Sin darme cuenta me encontré mirando el reloj cada tarde, ansiosa de que marcase las ocho para sentarme en el sofá a escucharle. Volvía a ser Jaime, el Jaime de siempre, el Jaime que sabía emplear ese tono entre chulesco y bromista con el que me hacía reír, el Jaime cariñoso, el que me preguntaba y escuchaba, y, sobre todo, el Jaime que no bebía. Fue un mes lo que tardé en acceder a que viniera a verme, y un mes y un día lo que tardó en llamar al timbre. Venía con unas latas de refresco; con Kiko, que se me tiró encima mientras movía la cola, y una bolsa de viaje con dos mudas. Dejó «el plástico», como él lo llamaba, detrás del sofá la misma noche que llegó. Y cuando el fin de semana se alargó a una semana, y después a un mes, tuvo que ponerse ropa de Lucas que aún había por allí.

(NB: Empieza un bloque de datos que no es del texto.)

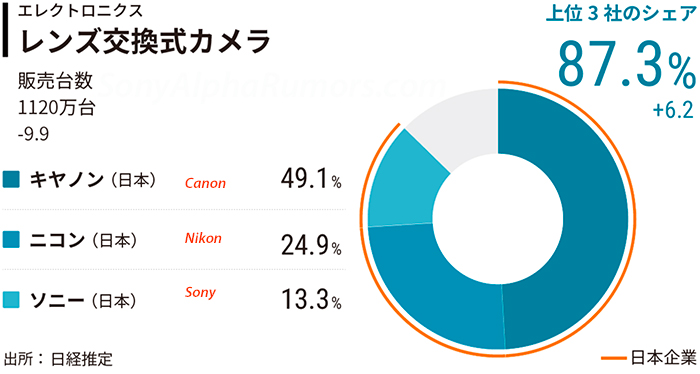Click the 13.3% Sony share value
This screenshot has height=374, width=700.
point(311,299)
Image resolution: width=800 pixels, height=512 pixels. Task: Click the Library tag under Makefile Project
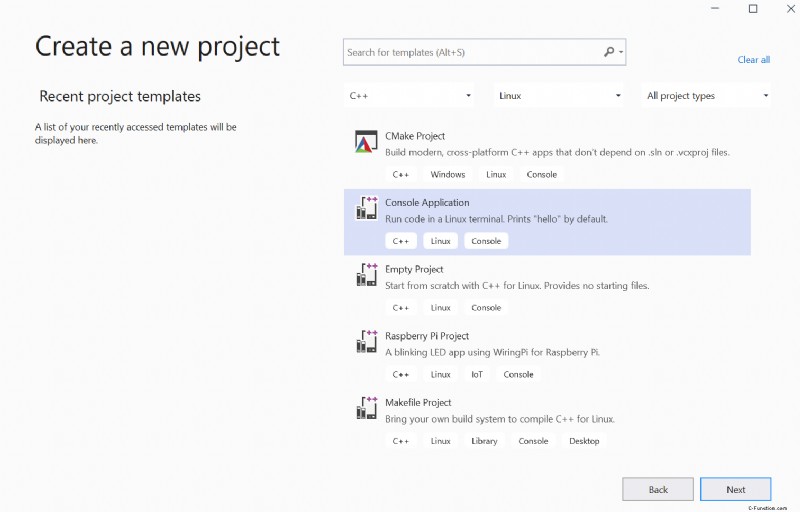[484, 441]
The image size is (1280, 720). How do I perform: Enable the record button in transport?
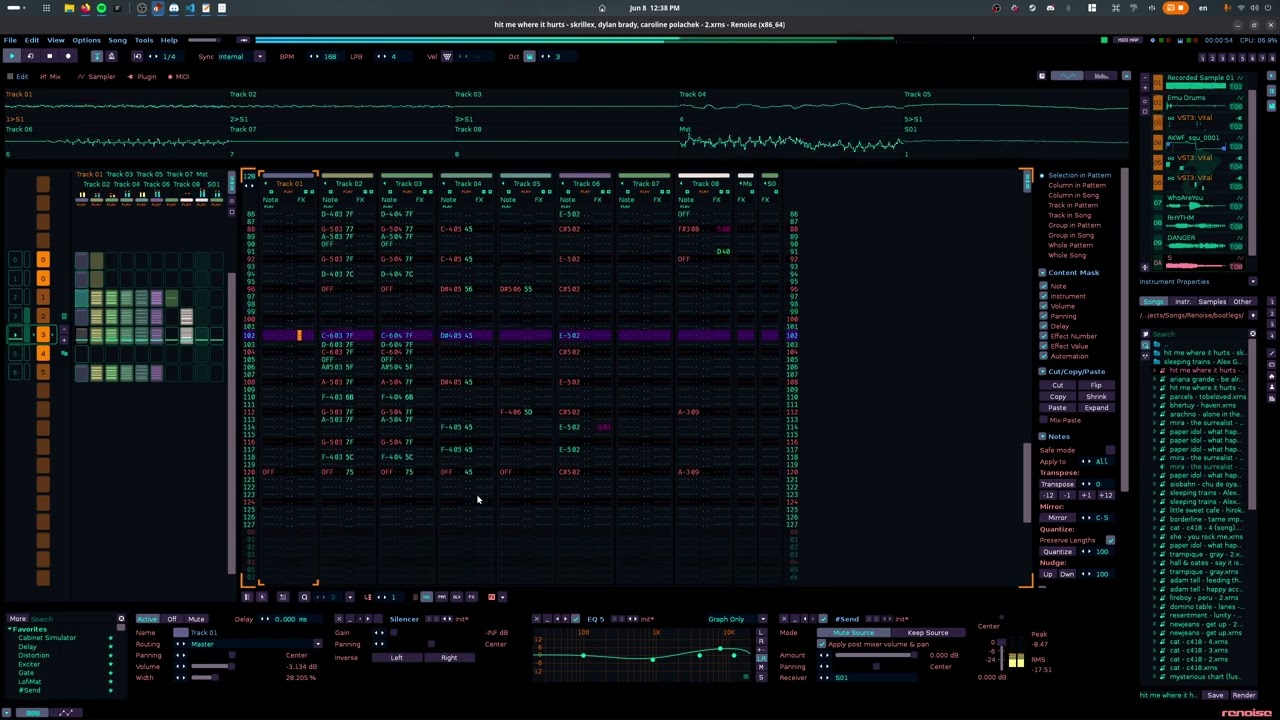pyautogui.click(x=67, y=56)
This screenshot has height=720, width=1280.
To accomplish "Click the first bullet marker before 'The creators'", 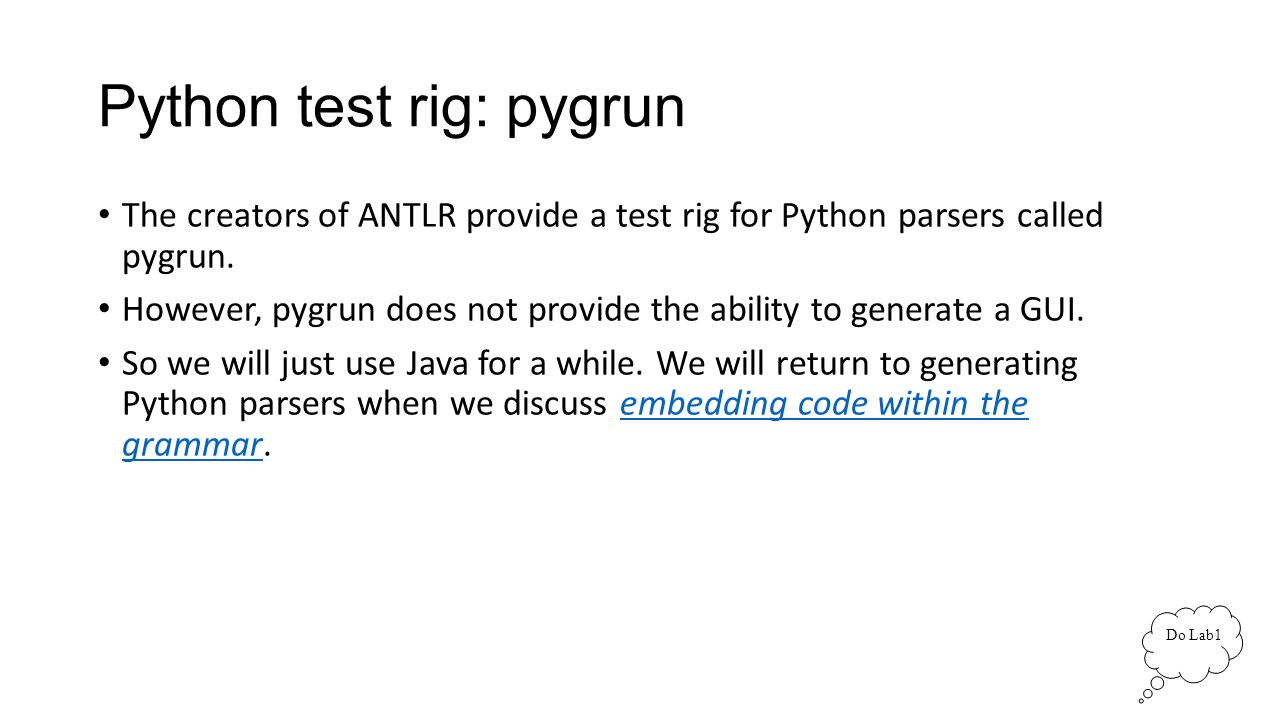I will (x=105, y=216).
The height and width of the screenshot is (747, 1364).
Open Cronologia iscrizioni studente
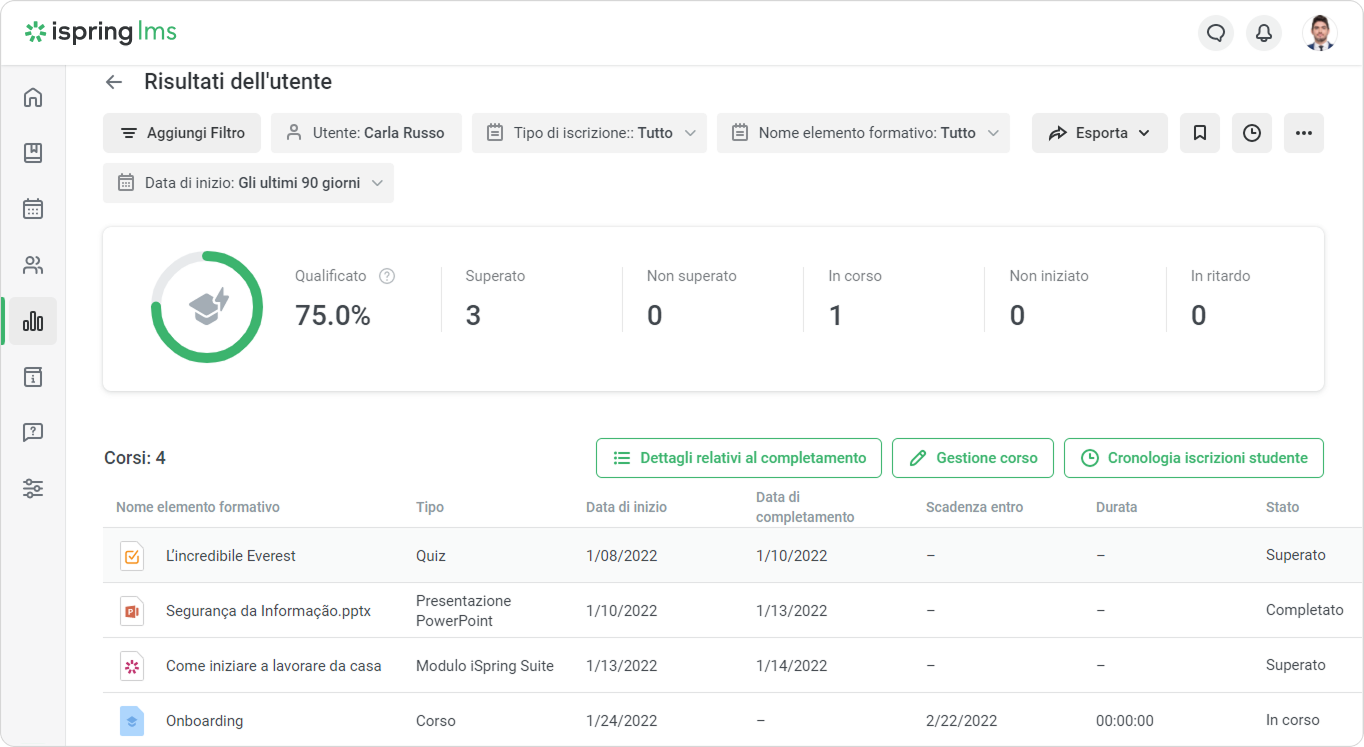coord(1193,458)
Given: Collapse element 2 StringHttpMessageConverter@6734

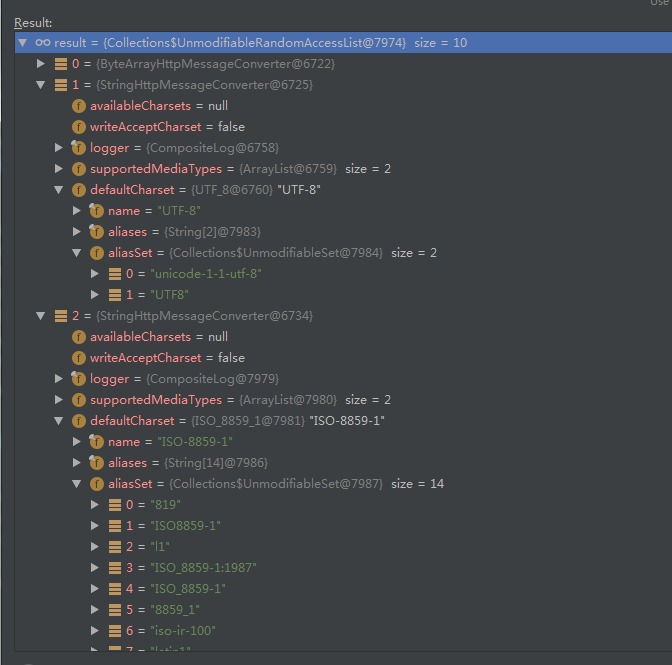Looking at the screenshot, I should click(x=41, y=316).
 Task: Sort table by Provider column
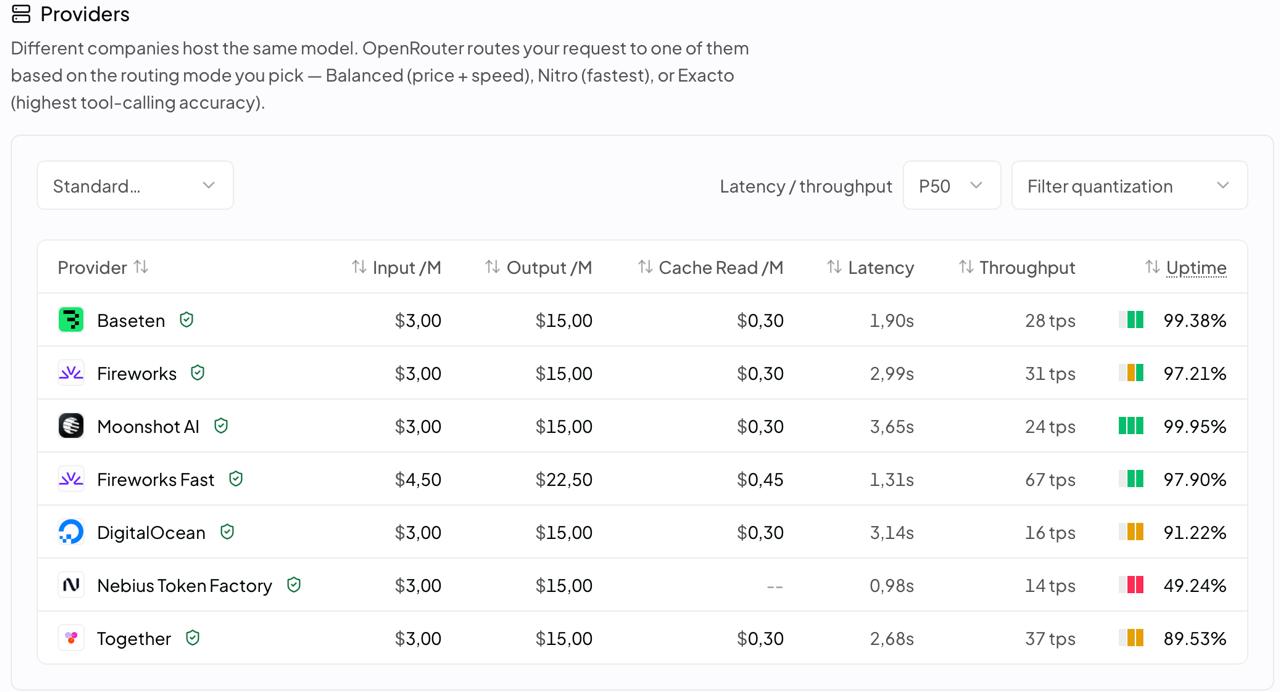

Yo aún tenía guardado algo del dinero que le había dado a Jaime el seguro de la fábrica y quería quedarme allí un tiempo. Nos gustaba pasear por la orilla de la playa; además, el olor a sal y el sonido del viento nos relajaba, y también disfrutábamos de ese nuevo placer que era ir algunos miércoles al cine —en el pueblo no había cines ni playa—. Jaime buscó una asociación allí, reuniones de «los sin sed», como él los llamaba, adonde iba los jueves. Cuando volvía de las reuniones, tachaba orgulloso en el calendario, con un rotulador rojo, los días de la semana anterior. Había colocado el calendario bajo el reloj, en el centro del salón. Más o menos al mes de que viniese, me puse de nuevo la alianza. Él había perdido la suya un año antes, una noche de esas en las que lo olvidaba todo en algún bar.

Algunas veces, cuando iba al mercado, junto con el pollo o el salmón, me traía un ramito de claveles. Allí nadie nos invitaba ni a cumpleaños ni a fiestas, así que por las noches solíamos sentarnos en aquel sofá verde a ver películas antiguas, de esas que guardaba mi madre en el armario junto a la entrada. Aprendimos a disfrutar del día, y nos gustaba levantarnos pronto y salir a correr con Kiko antes de que la ciudad se despertase. También, a veces, cuando volvíamos, después de ducharnos y desayunar, nos dejábamos caer en la cama; esa intimidad también la habíamos perdido más o menos por la misma época en la que él había perdido su alianza; bueno, para ser honesta, creo que fue antes.

Un día vino Lucas. Cuando lo vi en la entrada apretando los labios supe que esa no era una visita de cortesía. Había encontrado comprador para el piso; nos ofrecía más dinero de lo que habíamos pensado, pero había puesto como condición entrar a vivir ese mismo mes. Yo sabía que no podía negarme a la venta, aún faltaban por pagar muchas mensualidades de hipoteca y era la primera oferta en firme que recibíamos; sabía que no podíamos rechazarla.

Cuando se marchó, vi esa expresión en Jaime. Se acercó a la ventana del salón, sé que lo vio subirse al coche; se llevó la mano derecha al muñón del brazo izquierdo, pasando los dedos por la cicatriz mientras balbuceaba algo; después resopló y se dejó caer junto a mí en el sofá. No había notado ese tic de tocarse la cicatriz desde que había venido.

Aquella noche, en la cama, no me abrazó y, por la mañana, se puso la prótesis que había dejado detrás del sofá el día que llegó. Recogí todo, e incluso me llevé el reloj para ponerlo en nuestro salón; debajo colocaría también el calendario, pero supe que poca falta le haría ya el rotulador rojo.